----- Extract to read -----
DETAILED DESCRIPTION
[0019] Hereinafter, exemplary embodiments of the present invention
will be described in detail with reference to the accompanying
drawings.
First Embodiment
<Configuration of Underwater Drone>
[0020] FIG. 1 is a diagram illustrating a configuration example of
an underwater drone 1 according to a first exemplary embodiment.
The underwater drone 1 is an example of an underwater mobile body,
and more specifically, is a type of unmanned underwater mobile
body. The underwater drone is classified into an autonomous
navigation type and a remote-control type. In this exemplary
embodiment, the underwater drone is assumed to be remote-control
type. However, the details of the control described later may be
applied to an autonomous navigation underwater drone.
[0021] Functional units configurating the underwater drone 1 are
connected to a controller 10 which is as an example of the control
unit. The functional units including the controller 10 are
basically housed in a housing which adopts a waterproof structure.
Power is supplied from a battery 21 to the functional units
including the controller 10. The battery 21 is an example of a
power source, and uses, for instance, a primary battery, a
secondary battery and/or a fuel cell. It is to be noted that an
internal combustion engine may be used as the power source.
[0022] The controller 10 controls the units that configurate the
underwater drone 1. The controller 10 is configurated by a central
processing unit (CPU) 11, a read only memory (ROM) 12, and a random
access memory (RAM) 13. The ROM 12 stores programs to be executed
by the CPU 11. The CPU 11 reads a program stored in the ROM 12, and
executes the program using the RAM 13 as a work area. The CPU 11
controls the functional units that configurate the underwater drone
1 by the execution of the program.
-----
To-do list:
1 – Answer these questions from the underwater drone description:
(a) Which of the two types of underwater drone is assumed in this exemplary embodiment?
(b) What power source other than a battery may be used?
(c) What does the ROM 12 store?
2 – From the underwater drone description, copy out the stretch from "The underwater drone 1 is" through "a waterproof structure.".
3 – Extend the underwater drone description with new sentences that follow its last sentence.
----- Material -----
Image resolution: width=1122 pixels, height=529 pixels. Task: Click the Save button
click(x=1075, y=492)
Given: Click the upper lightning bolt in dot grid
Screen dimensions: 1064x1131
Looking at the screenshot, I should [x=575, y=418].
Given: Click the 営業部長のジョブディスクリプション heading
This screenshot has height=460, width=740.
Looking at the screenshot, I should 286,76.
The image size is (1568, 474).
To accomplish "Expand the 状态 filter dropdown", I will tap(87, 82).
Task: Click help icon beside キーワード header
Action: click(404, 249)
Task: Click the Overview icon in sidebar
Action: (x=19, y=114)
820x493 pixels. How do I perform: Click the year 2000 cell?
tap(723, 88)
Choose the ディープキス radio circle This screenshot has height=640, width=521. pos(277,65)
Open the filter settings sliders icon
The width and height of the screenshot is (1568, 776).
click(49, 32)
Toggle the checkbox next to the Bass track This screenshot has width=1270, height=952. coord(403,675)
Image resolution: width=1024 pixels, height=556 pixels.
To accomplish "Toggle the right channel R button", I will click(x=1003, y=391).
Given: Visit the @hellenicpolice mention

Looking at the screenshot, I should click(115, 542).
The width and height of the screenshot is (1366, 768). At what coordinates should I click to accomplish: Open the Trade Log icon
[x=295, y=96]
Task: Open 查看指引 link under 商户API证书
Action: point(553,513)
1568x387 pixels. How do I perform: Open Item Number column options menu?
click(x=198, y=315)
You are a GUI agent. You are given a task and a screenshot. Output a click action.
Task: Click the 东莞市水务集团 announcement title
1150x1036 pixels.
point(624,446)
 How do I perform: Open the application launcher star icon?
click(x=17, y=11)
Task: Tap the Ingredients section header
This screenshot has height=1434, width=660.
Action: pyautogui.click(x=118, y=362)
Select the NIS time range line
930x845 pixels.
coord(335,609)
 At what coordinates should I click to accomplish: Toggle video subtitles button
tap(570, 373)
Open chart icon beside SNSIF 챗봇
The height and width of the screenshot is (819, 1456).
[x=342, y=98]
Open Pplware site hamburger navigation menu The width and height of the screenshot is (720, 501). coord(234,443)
-----
Answers for this exercise:
1 –
(a) The remote-control type.
(b) An internal combustion engine.
(c) Programs to be executed by the CPU 11.

2 –
The underwater drone 1 is an example of an underwater mobile body,
and more specifically, is a type of unmanned underwater mobile
body. The underwater drone is classified into an autonomous
navigation type and a remote-control type. In this exemplary
embodiment, the underwater drone is assumed to be remote-control
type. However, the details of the control described later may be
applied to an autonomous navigation underwater drone.
[0021] Functional units configurating the underwater drone 1 are
connected to a controller 10 which is as an example of the control
unit. The functional units including the controller 10 are
basically housed in a housing which adopts a waterproof structure.

3 –
[0023] In the case of this exemplary embodiment, the underwater
drone 1 is equipped with a radio wave communicator 15 as an example
of the communication unit. The radio wave communicator 15 transmits
and receives radio waves, and performs wireless communication with
another communication device under water. In the case of this
exemplary embodiment, the underwater drone 1 is used as one of
terminals. A communication device serving as the other terminal is
normally provided on water or land, however may be provided under
water. For instance, the other terminal may be mounted on the
inside of an underwater mobile body other than the underwater drone
1.
[0024] The radio wave communicator 15 in this exemplary embodiment
uses radio waves with a wavelength of 10 km or longer and 100 km or
shorter, called very low frequency radio waves for communication.
The very low frequency radio waves reach a water depth of
approximately 10 m. It is to be noted that when radio waves with a
wavelength of 100 km or longer and 1,000 km or shorter, called
extremely low frequency radio waves is used for communication, the
radio waves reach a water depth of approximately 100 m. However,
the transmission distance varies depending on whether communication
is performed in fresh water or sea water, and is affected by the
presence of wave on the surface of water, the presence of turbidity
and a water temperature.
[0025] An illuminator 16 is provided to illuminate an operating
range. As the illuminator 16, for instance, a halogen lamp, a white
light emitting diode (LED) or a color LED is used. An imaging
camera 17 is provided to capture an image of the operating range.
The imaging camera 17 may be a camera that captures a still image
or a camera that captures a dynamic image. A captured image is
stored in the RAM 13, for instance.
[0026] A depth sensor 18 detects a depth utilizing a water
pressure. The depth sensor 18 converts a detected water pressure to
a depth, and outputs the depth to the controller 10. The accuracy
of measurement of and resolution of the depth depend on the depth
sensor 18.
[0027] A steerer 19 is used to change the direction of movement.
The direction of movement is controlled by remote control or a
program executed by the controller 10. The direction of movement
includes not only a direction in a horizontal plane, but also a
vertical direction (a surfacing direction and a descending
direction). A propeller 20 is configurated by, for instance, a
propeller and a motor that rotates the propeller. The motor has a
watertight structure to protect the inside from rusting. The
steerer 19 and the propeller 20 are examples of a drive unit.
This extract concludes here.